-- Start Given text --

The story of the Sazerac goes back to New Orleans in the 1830s, where apothecary Antoine Amédée Peychuad began providing Cognac toddies using a bitters of his own design. The toddies became such a local sensation that a bar called the Sazerac Coffee House began buying his bitters to use in their own cocktail, mixing Cognac with absinthe, bitters, and sugar to make the Sazerac, which is claimed to be the first-ever ‘branded’ cocktail (the old fashioned was around at the time, but was generally just referred to as a ‘cocktail’). Eventually, the Sazerac Coffee House simply bought the rights to Peychaud’s bitters entirely, and when an insect epidemic destroyed French vineyards used to make cognac, the heart of the drink was switched to rye whiskey. In a big blow for Sazerac lovers, absinthe was banned in the US in 1912, and for the next hundred years Sazeracs generally used an anise-flavored liquor called Herbsaint in its place, though in these enlightened days absinthe is freely available again. Now that you know the history, let’s gather our materials and see what we can do with NOLA’s historic (and official) drink.

-- End Given text --

*The problem*:
Answer these questions from the Sazerac history:
1. In which city and decade does the story of the Sazerac begin?
2. After an insect epidemic destroyed French vineyards, what spirit became the heart of the drink?
3. What liquor generally stood in for absinthe after it was banned in the US in 1912?
The material that comes next has no connection to the text.

-- Start Supplied material --

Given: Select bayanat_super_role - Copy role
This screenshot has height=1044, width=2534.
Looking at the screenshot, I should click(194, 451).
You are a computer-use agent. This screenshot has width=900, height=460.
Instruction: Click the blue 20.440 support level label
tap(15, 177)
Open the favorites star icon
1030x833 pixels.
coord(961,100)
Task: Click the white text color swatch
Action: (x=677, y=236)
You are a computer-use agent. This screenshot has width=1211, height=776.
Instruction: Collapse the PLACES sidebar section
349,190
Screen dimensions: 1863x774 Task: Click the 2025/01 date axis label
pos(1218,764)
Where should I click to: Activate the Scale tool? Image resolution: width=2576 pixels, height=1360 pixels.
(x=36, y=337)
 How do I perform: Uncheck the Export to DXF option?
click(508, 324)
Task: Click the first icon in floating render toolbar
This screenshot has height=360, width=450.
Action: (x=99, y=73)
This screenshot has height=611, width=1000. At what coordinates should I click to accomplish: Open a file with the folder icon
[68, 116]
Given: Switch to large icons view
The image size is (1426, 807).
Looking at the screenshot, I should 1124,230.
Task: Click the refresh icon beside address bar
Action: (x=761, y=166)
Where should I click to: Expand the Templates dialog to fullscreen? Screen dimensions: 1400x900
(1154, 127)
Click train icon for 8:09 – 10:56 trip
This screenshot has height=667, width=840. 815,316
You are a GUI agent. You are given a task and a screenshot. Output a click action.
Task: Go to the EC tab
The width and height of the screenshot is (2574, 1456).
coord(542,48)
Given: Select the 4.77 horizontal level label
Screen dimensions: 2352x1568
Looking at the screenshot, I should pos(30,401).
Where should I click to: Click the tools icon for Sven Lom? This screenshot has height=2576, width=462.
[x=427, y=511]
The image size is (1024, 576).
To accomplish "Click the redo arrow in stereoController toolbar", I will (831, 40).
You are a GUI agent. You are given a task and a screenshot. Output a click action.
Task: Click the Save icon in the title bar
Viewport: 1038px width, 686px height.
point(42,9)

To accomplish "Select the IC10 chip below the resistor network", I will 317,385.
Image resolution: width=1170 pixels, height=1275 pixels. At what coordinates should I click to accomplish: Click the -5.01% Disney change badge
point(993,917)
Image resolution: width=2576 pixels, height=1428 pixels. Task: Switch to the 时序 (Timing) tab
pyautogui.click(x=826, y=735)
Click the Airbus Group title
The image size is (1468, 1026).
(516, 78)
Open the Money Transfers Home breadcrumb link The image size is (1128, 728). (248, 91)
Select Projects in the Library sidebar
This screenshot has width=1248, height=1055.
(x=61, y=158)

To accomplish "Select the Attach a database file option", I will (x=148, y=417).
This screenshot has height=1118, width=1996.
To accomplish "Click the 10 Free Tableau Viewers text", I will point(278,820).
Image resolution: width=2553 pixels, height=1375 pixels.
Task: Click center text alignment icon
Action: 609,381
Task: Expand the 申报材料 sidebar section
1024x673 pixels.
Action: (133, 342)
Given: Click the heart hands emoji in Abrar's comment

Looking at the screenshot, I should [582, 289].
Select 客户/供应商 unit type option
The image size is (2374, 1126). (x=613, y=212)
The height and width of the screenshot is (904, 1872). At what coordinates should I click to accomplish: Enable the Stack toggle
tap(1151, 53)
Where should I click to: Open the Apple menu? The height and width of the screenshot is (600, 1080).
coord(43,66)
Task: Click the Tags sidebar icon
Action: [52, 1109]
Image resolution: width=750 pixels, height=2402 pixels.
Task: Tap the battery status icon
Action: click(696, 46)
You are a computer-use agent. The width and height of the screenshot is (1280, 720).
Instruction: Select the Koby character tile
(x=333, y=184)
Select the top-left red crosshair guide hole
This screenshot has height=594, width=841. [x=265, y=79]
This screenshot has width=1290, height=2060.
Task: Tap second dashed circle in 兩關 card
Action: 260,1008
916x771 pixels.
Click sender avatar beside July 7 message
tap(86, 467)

-- End Supplied material --

*Exercise response*:
1. New Orleans, in the 1830s.
2. Rye whiskey.
3. Herbsaint, an anise-flavored liquor.